The Renova Foundation is working hard to restore the socioeconomic and environmental conditions of aquaculture and fisheries activities. The action fronts are: to overcome fishing restrictions; support to recover the fish sanitary quality; stimulation of fish consumption; productive structures and income alternatives.

The results of the studies and monitoring of biodiversity carried out in partnership between the Renova Foundation and specialized institutions should answer, among other questions, whether the fish is fit for human consumption. There are also plans to build a database to monitor and control the fish stocks in the Doce River.

After overcoming fishing restrictions in the catchment area, one of the main challenges will be to restore market and consumer confidence. The Renova Foundation is working to get certification of the quality of the fish in place.



On its way from the Fundao to the Espirito Santo coast, the mud took over the banks, plains and channels of the rivers and streams in different ways, much depending on the relief of each region. Both on the riverbanks and riverbeds, there was accumulation of tailings that remains unstable. When the flow of the water gets stronger, whether by human actions or rainfall, it is soon apparent that the turbidity increases in that place – that is, the water becomes muddier, more turbid. 

The impacts on the water quality must be neutralized with the execution of the so-called Tailings Management Plan. It establishes a set of actions – approved by the environmental agencies in June 2017 – that started to be implemented along the complete reach of the rivers that were hit in November of that same year. 

The Plan includes means of removing, stabilizing or locally treating tailings mud spread over more than 670 km of watercourses, divided into 17 stretches, according to the particularities of each territory, including the coastal zone.
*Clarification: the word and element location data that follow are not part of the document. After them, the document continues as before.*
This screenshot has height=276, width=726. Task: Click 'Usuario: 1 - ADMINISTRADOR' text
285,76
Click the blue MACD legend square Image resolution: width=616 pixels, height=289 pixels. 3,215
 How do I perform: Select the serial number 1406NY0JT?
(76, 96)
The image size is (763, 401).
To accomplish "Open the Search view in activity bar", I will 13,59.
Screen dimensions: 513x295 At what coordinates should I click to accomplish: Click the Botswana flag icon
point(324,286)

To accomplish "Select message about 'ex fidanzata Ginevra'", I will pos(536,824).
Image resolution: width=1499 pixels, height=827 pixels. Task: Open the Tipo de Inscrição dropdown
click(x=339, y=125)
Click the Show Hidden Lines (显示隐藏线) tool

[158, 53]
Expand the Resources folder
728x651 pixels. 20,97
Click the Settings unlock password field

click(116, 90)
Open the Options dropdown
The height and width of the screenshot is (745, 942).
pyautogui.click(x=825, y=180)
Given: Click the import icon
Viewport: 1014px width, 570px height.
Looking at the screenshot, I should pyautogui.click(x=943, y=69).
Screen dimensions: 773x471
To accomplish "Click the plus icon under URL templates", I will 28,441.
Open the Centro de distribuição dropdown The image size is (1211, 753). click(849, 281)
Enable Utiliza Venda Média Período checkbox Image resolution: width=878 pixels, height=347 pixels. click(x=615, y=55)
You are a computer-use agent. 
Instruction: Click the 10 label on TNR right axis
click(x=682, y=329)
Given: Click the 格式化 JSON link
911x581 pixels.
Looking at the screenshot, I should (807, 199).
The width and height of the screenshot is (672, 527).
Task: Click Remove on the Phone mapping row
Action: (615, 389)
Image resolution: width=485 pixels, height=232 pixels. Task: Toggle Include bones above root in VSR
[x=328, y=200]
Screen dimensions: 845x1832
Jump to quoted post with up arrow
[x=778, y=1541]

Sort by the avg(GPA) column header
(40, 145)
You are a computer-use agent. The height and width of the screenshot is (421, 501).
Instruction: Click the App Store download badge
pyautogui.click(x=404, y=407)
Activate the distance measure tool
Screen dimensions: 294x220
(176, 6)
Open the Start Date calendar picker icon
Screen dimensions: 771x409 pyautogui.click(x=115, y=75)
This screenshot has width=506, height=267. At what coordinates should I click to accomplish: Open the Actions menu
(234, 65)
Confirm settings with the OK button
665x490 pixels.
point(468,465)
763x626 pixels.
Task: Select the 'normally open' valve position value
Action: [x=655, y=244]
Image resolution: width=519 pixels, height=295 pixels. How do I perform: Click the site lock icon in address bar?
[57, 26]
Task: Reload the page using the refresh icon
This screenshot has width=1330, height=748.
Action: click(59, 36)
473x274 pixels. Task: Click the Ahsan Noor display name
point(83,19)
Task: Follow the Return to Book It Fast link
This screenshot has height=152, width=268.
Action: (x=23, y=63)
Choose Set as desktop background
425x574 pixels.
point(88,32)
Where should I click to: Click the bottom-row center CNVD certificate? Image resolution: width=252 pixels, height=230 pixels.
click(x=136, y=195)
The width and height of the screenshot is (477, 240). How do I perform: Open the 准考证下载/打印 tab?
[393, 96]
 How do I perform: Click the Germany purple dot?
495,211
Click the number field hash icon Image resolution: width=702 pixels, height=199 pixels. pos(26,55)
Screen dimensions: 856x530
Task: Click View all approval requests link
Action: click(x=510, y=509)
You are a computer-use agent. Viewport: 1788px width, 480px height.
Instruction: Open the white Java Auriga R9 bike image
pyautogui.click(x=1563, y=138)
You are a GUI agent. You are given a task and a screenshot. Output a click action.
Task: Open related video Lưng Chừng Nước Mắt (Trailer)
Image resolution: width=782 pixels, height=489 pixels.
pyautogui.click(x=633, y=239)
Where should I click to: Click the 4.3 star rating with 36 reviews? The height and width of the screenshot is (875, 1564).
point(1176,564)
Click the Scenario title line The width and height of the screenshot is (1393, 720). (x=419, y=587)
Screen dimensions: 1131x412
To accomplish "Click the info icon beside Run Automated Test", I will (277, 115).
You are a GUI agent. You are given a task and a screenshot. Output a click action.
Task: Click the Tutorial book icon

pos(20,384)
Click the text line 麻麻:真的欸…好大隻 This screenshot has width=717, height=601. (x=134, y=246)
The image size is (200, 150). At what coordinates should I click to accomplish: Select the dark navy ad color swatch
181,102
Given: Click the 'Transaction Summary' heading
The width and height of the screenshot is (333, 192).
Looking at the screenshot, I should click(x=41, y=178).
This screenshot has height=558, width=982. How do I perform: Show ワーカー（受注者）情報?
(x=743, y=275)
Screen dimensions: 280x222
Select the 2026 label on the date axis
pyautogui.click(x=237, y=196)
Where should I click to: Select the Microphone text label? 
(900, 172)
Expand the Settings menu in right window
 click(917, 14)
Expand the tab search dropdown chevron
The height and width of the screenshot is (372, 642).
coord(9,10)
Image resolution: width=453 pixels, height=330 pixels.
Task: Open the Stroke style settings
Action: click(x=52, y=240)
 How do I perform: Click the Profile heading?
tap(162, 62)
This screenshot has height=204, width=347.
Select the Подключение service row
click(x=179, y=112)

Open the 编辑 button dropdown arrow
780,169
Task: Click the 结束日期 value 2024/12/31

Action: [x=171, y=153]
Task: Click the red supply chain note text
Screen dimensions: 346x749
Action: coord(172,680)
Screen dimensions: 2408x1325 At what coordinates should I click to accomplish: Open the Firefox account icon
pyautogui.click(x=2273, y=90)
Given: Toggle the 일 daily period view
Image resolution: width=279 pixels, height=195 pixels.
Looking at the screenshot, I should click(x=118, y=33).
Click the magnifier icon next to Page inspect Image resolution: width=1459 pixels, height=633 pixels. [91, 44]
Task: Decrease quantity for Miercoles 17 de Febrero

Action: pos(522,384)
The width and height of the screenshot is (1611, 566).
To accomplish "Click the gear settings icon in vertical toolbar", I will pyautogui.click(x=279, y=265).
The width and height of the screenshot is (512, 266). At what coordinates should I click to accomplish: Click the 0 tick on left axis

This means that for each stretch there will be a specific solution, studied, approved and accompanied by environmental agencies.


The collapse of the Fundao dam added up to a deteriorating scenario in the Doce River basin, and particularly the river that gives it its name. Since the times of colonial Brazil, the region has gone through different economic cycles. The legacy left by activities such as (placer) mining, livestock, steel industry and other industries, already showed signs of a steady process of desertification in the region.

For this reason, the programs being implemented by the Renova Foundation are based on concepts such as integrated management of natural resources and strategic territorial planning. In practice, this means that they interconnect and complement each other, as well as encompassing the region as a whole.

Do not fear water, this integration is very evident. The springs resurgence is necessary to strengthen the health of the rivers, which will not happen without the reforestation of the areas around them, the increase of riparian forests and areas protecting river banks and plains. After all, the forest is water.

The recovery of five thousand springs in the affected region is already taking place, respecting stages and following parameters of the Technical Board for Forest Restoration and Water Recovery (CT FLOR). They should be in place and monitored until 2027, promoting the consequent increase of water infiltration into the soil.

In the so-called flood plains (vicinity of the riverbanks to the farthest reaches of the river during floods), the drainage paths have been redone and the vegetation has been restored. This is a preparatory stage for the restoration of the riparian forest – which protects the integrity of rivers like eyelashes protect the eyes – by planting native tree species.

To complete, 40,000 degraded hectares in the Permanent Protection Areas (APP) will undergo forest restoration. PPAs are areas foreseen by law with the environmental function of preserving water resources, landscape, geological stability and biodiversity, facilitating the genetic flow of fauna and flora, protecting the soil and ensuring the well-being of human populations.

At the same time, initiatives involving local land owners and small producers disseminate concepts and practices related to agroforestry systems, which exploit the synergies between production and environmental preservation.